* Auswahl
● ● ● ●
# Grundfutter !!



## lamo96 (7. April 2011)

Suche ein Grundmix Rezept und ein gutes fertigfutter für auf kapfen und Rotaugen !!


----------



## FangeNichts5 (7. April 2011)

*AW: Grundfutter !!*



lamo96 schrieb:


> Suche ein Grundmix Rezept und ein gutes fertigfutter für auf kapfen und Rotaugen !!


 
Ein bisschen Eigeninitiative ist doch wohl nicht zu viel verlangt...


----------



## Udo561 (7. April 2011)

*AW: Grundfutter !!*

Hi,
das ist vollkommen egal welchen Grundmix du kaufst.
Für Karpfen den Grundmix einfach mit Mais, Hanf, Weizen und kleinen Pellets anreichern und fertig.
● ● ● ●
* Erfasste Daten
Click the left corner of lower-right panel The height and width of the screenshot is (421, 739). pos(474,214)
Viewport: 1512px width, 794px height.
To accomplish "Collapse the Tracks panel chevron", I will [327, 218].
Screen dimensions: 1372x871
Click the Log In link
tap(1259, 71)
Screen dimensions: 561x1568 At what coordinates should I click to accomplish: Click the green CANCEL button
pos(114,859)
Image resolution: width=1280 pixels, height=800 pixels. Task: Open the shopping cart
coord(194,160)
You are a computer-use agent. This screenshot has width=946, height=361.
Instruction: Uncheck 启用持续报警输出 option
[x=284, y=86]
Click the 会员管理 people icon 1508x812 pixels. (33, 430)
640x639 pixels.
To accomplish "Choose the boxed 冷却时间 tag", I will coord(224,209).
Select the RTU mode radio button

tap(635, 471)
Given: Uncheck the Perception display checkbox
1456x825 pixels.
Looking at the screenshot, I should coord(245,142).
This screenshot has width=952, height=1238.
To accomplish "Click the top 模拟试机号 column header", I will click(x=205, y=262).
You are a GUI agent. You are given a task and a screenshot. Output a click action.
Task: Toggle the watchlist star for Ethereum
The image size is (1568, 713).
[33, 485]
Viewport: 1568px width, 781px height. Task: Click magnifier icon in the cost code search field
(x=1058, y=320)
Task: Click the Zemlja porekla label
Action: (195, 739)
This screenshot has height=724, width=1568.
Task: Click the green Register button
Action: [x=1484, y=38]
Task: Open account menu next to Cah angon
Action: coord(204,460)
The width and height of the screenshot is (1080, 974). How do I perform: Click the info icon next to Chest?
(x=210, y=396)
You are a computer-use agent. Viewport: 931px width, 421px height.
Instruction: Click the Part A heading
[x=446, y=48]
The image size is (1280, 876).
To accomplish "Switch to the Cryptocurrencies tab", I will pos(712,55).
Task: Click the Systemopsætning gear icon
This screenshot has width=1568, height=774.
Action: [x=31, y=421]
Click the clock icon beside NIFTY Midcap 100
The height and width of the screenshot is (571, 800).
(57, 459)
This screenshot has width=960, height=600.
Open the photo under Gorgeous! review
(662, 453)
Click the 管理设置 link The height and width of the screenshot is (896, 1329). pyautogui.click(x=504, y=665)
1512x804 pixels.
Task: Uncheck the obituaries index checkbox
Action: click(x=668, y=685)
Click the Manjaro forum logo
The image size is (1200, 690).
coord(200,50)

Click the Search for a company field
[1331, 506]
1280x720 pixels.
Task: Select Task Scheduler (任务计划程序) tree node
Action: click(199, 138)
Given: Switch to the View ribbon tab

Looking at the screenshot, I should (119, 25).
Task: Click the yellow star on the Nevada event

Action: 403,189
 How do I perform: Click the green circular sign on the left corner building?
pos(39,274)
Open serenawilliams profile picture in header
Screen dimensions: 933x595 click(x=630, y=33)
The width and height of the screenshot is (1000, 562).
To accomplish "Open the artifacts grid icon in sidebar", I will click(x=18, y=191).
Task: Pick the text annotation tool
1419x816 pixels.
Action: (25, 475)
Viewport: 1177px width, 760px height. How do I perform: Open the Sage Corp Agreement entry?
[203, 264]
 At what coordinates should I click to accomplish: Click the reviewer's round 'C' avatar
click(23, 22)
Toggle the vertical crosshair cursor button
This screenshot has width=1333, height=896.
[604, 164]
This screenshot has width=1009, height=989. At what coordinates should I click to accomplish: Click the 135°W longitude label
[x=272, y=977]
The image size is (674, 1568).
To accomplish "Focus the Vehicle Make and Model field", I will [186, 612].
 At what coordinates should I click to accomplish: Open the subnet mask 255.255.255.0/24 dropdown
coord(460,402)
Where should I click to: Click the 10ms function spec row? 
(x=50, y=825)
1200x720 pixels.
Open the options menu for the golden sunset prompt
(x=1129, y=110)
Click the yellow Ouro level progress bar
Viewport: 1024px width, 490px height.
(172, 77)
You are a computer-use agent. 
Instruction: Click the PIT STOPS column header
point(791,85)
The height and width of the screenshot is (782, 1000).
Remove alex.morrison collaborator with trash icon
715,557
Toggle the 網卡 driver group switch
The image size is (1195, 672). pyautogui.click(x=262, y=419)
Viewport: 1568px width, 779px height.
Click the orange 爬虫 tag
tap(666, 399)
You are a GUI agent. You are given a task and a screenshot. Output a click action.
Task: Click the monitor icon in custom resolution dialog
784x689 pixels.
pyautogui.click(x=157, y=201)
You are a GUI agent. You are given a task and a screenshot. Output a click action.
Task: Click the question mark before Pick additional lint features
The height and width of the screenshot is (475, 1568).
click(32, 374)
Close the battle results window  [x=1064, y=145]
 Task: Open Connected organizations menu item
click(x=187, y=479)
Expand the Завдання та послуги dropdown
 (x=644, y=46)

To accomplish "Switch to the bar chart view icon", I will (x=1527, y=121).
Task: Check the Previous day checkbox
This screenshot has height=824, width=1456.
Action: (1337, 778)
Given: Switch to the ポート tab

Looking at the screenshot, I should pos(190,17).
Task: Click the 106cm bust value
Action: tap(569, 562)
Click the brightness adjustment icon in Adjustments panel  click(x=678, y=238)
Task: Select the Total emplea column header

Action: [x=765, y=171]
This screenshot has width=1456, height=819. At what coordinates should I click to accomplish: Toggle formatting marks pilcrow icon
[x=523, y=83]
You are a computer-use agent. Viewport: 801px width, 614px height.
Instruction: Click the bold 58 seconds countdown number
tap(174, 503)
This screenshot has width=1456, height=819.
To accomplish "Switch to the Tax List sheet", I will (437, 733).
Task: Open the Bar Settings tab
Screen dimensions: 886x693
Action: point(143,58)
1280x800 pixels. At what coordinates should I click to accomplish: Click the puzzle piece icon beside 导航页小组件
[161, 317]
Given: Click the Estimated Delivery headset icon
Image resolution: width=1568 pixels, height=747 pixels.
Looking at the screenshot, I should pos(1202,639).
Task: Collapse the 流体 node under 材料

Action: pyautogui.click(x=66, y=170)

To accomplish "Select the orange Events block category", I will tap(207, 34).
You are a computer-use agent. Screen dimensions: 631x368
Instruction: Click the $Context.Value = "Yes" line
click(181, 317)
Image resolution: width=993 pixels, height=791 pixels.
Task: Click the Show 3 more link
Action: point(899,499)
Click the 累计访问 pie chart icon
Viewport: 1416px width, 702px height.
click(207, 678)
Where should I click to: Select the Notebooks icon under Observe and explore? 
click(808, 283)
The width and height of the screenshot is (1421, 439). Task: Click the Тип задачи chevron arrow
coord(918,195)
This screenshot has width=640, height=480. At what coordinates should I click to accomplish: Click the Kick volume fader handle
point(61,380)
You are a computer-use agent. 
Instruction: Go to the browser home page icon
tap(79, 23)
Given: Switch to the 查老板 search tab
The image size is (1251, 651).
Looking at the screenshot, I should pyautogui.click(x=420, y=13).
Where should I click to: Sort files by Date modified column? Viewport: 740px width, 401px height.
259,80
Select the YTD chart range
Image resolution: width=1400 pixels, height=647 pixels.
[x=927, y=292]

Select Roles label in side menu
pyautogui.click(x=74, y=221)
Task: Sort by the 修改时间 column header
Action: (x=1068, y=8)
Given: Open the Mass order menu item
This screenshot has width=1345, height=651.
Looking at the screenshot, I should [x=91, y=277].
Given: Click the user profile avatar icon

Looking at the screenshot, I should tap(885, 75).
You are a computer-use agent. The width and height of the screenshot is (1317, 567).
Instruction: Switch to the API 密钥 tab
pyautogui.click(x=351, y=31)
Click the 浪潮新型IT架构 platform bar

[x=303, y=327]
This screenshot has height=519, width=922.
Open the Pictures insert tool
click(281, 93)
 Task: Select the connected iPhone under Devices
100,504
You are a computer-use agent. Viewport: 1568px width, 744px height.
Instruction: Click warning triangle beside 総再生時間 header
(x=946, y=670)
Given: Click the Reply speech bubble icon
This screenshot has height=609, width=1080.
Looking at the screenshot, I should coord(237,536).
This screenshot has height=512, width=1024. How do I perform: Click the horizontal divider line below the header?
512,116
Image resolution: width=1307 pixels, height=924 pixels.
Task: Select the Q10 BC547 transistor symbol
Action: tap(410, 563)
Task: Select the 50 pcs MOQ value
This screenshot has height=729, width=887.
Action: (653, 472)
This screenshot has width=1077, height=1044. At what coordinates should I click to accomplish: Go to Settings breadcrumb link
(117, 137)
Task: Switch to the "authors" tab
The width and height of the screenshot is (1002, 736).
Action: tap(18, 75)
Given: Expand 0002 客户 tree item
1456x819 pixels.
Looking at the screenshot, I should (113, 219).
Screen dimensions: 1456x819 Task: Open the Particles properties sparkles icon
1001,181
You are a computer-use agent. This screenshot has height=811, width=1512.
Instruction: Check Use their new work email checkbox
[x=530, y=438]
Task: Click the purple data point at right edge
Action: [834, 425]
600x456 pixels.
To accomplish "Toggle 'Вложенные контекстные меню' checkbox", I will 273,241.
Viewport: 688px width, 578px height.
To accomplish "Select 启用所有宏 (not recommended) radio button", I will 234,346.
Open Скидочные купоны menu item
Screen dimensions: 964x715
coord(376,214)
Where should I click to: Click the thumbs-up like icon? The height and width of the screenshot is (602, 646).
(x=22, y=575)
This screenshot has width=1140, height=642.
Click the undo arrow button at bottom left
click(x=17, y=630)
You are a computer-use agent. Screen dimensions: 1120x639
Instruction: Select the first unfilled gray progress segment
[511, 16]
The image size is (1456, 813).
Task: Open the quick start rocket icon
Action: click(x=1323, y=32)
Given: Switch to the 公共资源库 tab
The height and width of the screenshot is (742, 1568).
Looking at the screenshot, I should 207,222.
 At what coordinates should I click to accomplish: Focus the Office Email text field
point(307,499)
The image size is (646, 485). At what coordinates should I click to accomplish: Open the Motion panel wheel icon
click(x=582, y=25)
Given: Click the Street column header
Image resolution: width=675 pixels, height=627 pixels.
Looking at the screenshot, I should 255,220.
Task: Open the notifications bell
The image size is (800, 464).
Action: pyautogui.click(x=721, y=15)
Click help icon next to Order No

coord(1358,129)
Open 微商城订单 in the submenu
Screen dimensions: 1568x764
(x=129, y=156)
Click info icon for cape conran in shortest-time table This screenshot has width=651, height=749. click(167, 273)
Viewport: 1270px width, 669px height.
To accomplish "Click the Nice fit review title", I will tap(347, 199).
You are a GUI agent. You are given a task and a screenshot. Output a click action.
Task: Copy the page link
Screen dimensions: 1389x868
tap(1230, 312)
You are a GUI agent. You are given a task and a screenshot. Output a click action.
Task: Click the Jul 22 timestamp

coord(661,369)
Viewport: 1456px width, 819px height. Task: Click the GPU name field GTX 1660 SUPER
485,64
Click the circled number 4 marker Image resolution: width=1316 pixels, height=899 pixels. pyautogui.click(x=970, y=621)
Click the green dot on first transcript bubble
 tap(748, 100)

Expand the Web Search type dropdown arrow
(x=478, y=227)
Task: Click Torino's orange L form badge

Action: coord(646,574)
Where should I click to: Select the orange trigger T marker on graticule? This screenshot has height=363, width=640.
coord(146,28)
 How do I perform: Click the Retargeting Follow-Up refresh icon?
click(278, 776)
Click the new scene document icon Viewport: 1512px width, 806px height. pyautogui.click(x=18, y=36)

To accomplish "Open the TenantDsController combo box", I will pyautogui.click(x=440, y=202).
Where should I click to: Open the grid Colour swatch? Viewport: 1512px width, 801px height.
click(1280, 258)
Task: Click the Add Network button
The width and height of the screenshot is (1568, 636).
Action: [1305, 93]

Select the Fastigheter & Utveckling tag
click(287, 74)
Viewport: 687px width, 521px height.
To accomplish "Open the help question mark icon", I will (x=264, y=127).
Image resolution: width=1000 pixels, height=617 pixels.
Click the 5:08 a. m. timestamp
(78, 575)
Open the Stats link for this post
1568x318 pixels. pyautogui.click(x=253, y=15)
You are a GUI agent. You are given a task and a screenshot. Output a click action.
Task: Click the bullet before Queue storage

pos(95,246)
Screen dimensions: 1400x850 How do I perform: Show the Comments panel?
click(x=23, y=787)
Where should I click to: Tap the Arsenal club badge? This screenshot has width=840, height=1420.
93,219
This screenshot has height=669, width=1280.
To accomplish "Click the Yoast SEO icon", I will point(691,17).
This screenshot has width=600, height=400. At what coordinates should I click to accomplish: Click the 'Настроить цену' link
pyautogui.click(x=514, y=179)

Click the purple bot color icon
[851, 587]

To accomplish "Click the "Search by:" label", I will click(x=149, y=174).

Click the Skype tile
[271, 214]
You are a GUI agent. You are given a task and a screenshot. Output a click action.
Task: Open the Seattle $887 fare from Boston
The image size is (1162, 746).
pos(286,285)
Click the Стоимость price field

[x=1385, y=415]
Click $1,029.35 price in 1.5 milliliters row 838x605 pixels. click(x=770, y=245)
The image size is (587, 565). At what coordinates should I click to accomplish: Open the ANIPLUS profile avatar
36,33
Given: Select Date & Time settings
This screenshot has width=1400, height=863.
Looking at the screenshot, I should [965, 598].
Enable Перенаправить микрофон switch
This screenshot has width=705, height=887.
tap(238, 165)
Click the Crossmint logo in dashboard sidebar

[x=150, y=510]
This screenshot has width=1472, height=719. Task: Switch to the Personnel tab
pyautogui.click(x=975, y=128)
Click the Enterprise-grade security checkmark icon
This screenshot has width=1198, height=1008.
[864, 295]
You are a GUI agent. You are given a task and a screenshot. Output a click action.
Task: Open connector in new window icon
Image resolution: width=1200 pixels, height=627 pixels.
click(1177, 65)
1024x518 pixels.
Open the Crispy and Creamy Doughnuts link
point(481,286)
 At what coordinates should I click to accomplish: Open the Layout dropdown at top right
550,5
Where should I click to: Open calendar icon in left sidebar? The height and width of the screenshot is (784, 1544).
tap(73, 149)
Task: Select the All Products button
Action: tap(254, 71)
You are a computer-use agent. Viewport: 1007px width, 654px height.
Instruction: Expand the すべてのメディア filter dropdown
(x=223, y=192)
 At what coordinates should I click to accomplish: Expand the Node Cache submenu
● ● ● ●
* Aufgaben
a) Stimmen die folgenden Aussagen mit der Diskussion über Grundfutter überein? Beantworte jede mit Ja oder Nein und zitiere die entscheidenden Worte.
(i) lamo96 sucht ein Rezept für einen Grundmix.
(ii) Udo561 empfiehlt eine bestimmte Sorte Grundmix.
(iii) Udo561 rät, den Grundmix für Karpfen mit Mais anzureichern.
b) Welche Zutaten nennt Udo561 in der Diskussion über Grundfutter, um den Grundmix für Karpfen anzureichern? Zähle alle auf.
c) Setze die Diskussion über Grundfutter nach ihrem letzten Satz fort.

* Antworten
a)
(i) Ja: „Suche ein Grundmix Rezept“
(ii) Nein: „das ist vollkommen egal welchen Grundmix du kaufst.“
(iii) Ja: „Für Karpfen den Grundmix einfach mit Mais, Hanf, Weizen und kleinen Pellets anreichern“

b) Mais, Hanf, Weizen, kleine Pellets

c)
Ich kaufe mir zur Zeit Big Fish in Gelb , funktioniert bei mir auf Karpfen , Schleien und Brassen |supergri
Gruß Udo


----------



## Professor Tinca (7. April 2011)

*AW: Grundfutter !!*

Günstiges Fertigfutter als Basis und dann deine bevorzugten Zutaten rein - fertig.:m


----------



## kati48268 (7. April 2011)

*AW: Grundfutter !!*

Dem schließe ich mich an.
Es sei denn, du hast Bock richtig Kohle auszugeben, dann hol dir das: http://www.angelsport.de/__WebShop_...sensas-mein-futter-von-w-r-kremkus/detail.jsf
Genial, aber viiiiiiiiiiiiel zu teuer.


----------



## Professor Tinca (7. April 2011)

*AW: Grundfutter !!*

Diese auch:
http://www.angelsport.de/__WebShop_...iedfischfutter/sensas-3000-tanches/detail.jsf

 . . aber der Preis löst Durchfall aus.#t


----------



## Udo561 (7. April 2011)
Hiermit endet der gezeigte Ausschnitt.